If life, not paper, is the path to the divine, Barks' translations may be closer to Rumi's ambitions than those produced by scholars of Farsi, the Persian dialect in which Rumi originally wrote. Barks deals very little with the original Farsi: He starts by comparing existing English translations, which he then rephrases into his own. Often this means giving up the rhyme and tempo of Rumi's original Farsi, but it allows Barks to bring the poetry a jauntiness and modernity. Rumi's jokes become funnier with Barks behind the wheel. Thus we get: "Someone born deaf has no more use for high notes than newborn babies for a fine merlot." It's a style Barks hinted at when he criticized a contemporary, Farsi-speaking Rumi translator who "uses words like 'unfathomable' a whole lot."
Barks, 64, is a big man with dark circles under his eyes. He's a little disheveled and wears a full white beard. We sit down to talk at a restaurant in Oakland, Calif. "I once met the living end of Rumi's lineage," he tells me. "Twenty-eight generations have traced their line down through. He was in Atlanta with the dervishes and he sat me down at the table to give me this beautiful book, this gift, and he said, 'What religion are you?' and I just threw up my hands and he said, 'Good.'" Later Barks says, "Love is the religion and the universe is the book. So if the universe is the book, that is your life as you're living it, that's the universe for you. That's your text."
He sees the Taliban as differing little from Bible-thumping Christian fundamentalists. "This is a bunch of brainwashed terrorists who are literalists and who are insane. They seem like scholarly narcissists. They seem like kids. They don't seem to have ever met a fully mature woman or man; I don't think they know one. They haven't been initiated into the mysteries of compassion. They're stuck in some literal way like a verse-quoting Southern Baptist would be. There are fundamentalists in every religion," Barks says.
I ask him, "How can it be that millions of Americans are picking up the same poetry books perused by the inhabitants of a country we're currently dropping bombs on?"
"Well, he reaches such a wide expanse," Barks answers. His audience "can include very devout Quranic scholars who hear his poems as some commentary on verses in the Quran. We can find Muslims and talk truly to them. That's how both countries can love the same poet. And he can also appeal to people like me, just gnostics who only accept their own experience rather than any revealed interpretation of it through a book. He has always been able to embrace that wide band of seekers."
One reason Rumi reaches audiences this diverse is that he's rarely very specific about who he's talking to or, for that matter, what he's talking about. Here he is, in Barks' translation, on the idea of the "beloved," a concept that includes virtually all of the visible and invisible world:
I belong to the beloved, have seen the two
worlds as one and that one call to and know
first, last, outer, inner only that
breath breathing human being.
It's likely this emphasis on the abstract over the specific is what keeps new agers and Muslim fundamentalists thumbing the same pages. Still, Rumi was born a Muslim. He lived as a devout Sufi Muslim, took a pilgrimage to Mecca, acted charitably in his community and fulfilled the duties of a Muslim. But woven through his poems is the insistence that sectarian differences don't really matter -- a conviction Barks shares. Like Rumi, Barks is less interested in religious distinctions than he is in the religious experience.

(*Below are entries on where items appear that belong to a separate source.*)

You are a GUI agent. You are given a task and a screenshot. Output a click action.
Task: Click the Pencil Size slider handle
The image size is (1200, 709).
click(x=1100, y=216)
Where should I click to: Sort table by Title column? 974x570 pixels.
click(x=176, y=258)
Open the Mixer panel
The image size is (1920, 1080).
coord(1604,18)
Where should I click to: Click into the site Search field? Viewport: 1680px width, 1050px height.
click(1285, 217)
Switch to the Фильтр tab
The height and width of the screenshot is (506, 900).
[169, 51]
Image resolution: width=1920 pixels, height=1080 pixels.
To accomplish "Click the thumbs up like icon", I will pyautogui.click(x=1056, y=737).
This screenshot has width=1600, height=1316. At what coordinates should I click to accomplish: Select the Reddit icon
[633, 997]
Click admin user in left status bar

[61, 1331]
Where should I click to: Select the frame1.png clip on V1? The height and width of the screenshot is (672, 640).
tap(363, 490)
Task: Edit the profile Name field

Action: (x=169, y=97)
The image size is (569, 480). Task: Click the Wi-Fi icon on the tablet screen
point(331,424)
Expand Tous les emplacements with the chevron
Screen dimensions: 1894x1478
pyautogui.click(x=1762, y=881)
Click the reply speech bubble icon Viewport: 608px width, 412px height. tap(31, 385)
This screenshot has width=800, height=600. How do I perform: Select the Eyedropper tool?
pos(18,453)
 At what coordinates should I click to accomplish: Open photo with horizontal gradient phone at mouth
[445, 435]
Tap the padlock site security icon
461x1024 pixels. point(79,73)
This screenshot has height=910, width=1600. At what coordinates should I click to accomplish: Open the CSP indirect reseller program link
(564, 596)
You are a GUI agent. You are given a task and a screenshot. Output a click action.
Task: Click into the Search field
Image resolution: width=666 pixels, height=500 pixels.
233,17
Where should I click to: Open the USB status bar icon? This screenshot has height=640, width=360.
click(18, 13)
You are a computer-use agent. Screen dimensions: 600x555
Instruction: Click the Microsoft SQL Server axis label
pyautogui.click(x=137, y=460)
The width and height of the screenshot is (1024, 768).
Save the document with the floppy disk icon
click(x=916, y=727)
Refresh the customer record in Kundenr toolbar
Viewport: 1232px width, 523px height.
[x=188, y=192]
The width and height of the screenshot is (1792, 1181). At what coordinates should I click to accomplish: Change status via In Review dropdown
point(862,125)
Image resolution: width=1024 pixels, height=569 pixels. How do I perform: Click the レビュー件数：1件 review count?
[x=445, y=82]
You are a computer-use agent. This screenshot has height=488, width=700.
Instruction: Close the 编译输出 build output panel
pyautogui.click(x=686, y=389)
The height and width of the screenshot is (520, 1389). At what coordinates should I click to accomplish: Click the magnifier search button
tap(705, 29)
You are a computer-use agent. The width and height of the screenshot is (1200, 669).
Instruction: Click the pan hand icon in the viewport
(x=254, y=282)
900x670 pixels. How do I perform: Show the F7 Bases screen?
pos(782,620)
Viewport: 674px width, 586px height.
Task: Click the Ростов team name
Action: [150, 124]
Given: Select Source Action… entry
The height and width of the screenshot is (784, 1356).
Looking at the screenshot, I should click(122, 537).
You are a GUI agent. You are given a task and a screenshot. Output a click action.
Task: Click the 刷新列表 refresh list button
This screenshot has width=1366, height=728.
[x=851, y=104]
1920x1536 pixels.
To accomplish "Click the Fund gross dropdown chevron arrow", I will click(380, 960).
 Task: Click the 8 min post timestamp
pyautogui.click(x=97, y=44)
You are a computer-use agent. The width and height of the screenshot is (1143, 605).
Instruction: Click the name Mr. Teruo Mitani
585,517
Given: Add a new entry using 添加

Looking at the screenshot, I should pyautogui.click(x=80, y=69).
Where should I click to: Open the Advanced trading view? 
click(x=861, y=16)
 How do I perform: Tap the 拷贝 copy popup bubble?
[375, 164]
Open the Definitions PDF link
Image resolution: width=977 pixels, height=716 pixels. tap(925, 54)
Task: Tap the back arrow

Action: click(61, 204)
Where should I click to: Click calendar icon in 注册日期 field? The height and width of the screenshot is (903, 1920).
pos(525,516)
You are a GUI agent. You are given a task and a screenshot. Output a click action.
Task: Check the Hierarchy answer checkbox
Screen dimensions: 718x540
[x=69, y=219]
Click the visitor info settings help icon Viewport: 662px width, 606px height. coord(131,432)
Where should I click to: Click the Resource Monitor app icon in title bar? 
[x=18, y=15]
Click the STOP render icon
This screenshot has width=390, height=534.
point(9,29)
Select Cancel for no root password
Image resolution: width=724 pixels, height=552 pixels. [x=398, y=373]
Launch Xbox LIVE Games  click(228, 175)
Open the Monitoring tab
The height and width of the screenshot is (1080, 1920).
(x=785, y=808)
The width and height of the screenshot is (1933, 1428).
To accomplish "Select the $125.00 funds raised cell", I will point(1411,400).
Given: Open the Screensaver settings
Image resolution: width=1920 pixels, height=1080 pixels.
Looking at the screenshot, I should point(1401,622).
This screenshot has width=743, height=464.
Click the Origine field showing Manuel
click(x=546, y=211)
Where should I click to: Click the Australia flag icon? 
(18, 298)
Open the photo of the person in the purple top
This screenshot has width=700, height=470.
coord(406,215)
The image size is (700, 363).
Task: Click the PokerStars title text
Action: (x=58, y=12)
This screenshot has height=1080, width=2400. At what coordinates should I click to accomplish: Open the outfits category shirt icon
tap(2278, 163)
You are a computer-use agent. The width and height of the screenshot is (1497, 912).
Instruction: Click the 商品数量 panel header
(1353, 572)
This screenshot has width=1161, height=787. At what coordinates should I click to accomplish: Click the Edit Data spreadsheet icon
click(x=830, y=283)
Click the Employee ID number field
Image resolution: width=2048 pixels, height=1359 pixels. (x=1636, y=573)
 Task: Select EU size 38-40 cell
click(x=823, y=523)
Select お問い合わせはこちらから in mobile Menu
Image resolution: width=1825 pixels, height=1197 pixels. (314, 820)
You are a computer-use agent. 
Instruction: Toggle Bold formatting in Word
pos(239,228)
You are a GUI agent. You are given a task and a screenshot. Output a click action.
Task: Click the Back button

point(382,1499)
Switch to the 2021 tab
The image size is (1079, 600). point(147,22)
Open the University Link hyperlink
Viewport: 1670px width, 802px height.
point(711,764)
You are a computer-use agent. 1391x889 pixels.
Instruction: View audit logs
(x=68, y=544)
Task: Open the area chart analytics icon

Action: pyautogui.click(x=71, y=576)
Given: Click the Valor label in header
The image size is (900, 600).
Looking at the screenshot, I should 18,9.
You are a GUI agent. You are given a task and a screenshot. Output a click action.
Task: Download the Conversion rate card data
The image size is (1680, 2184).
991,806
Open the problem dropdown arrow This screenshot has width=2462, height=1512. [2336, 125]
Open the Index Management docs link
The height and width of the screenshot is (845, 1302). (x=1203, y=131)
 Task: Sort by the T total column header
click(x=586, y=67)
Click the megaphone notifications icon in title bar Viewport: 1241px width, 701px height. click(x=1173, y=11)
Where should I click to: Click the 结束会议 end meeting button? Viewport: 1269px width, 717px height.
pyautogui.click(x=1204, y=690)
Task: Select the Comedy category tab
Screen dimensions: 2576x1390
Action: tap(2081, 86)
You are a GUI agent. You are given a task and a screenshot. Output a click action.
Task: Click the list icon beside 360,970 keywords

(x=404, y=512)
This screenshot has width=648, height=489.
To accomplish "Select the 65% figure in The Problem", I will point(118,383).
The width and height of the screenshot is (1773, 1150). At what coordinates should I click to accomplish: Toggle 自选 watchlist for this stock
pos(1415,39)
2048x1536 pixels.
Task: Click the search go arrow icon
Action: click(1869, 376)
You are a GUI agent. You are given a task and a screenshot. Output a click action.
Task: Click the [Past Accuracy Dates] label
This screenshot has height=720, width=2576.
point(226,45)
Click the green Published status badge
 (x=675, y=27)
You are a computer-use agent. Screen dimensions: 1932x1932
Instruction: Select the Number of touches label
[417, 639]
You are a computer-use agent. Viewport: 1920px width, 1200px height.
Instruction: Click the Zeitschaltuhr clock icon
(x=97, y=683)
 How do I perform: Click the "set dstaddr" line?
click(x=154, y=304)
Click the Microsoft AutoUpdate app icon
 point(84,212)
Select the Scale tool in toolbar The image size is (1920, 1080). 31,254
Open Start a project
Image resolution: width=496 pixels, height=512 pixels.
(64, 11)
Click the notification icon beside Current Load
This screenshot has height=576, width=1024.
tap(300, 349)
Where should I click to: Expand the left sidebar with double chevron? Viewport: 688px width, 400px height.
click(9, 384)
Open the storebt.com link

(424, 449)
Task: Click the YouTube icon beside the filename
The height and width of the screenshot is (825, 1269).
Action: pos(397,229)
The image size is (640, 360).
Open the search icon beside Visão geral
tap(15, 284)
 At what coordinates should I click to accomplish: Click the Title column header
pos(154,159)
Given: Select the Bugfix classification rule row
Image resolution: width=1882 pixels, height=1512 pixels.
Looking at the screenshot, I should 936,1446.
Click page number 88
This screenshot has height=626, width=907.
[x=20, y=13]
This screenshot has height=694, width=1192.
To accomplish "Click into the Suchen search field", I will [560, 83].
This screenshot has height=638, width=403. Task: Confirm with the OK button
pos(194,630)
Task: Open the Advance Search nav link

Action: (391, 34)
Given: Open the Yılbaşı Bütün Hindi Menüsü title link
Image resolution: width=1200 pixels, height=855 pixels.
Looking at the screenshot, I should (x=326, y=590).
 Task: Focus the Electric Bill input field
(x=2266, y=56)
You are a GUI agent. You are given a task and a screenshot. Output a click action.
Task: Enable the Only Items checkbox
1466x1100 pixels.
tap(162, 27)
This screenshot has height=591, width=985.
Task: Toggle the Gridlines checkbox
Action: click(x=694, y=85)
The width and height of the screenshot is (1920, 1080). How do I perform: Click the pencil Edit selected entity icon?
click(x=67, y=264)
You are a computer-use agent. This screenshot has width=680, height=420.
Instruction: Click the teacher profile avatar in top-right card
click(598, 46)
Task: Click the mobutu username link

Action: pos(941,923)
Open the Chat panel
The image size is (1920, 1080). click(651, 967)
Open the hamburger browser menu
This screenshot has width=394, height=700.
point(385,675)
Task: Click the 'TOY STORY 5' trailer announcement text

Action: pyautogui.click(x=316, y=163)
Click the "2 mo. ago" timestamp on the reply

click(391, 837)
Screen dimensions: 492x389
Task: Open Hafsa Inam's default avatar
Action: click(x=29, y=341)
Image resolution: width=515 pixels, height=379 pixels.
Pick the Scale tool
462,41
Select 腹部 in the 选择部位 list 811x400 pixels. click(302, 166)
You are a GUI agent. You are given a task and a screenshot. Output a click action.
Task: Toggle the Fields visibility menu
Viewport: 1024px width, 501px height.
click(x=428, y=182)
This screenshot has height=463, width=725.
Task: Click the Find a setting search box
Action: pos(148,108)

"Those who divide people from the ones who love the Quran and ones who love the Bible," Barks says, "and ones who love the Torah -- it's not part of that. There's no exclusive document that reveals. It's a family of people who are trying to learn how to love. And that's a very broad version of religion, but I think it's a valid one."
Even by Islamic standards, there's nothing terribly radical about that. It's a basic, if frequently ignored, aspect of the Islam that Muslims are instructed, by the Quran, to live in peace with Jews and Christians (if not actually befriend them). "Surely," reads the Quran, "those who are Jews and Christians -- they shall have their reward from the lord, and there is no fear in them, nor shall they grieve."
To make name distinctions, says Rumi, is to miss the point. He makes his point with a fish metaphor -- Barks gave one rendition: "One of [Rumi's] jokes about what theology is, he says it's like we're a school of fish getting together to try and discuss the possibility of the existence of the ocean. There is no separation. So don't try to find names for it."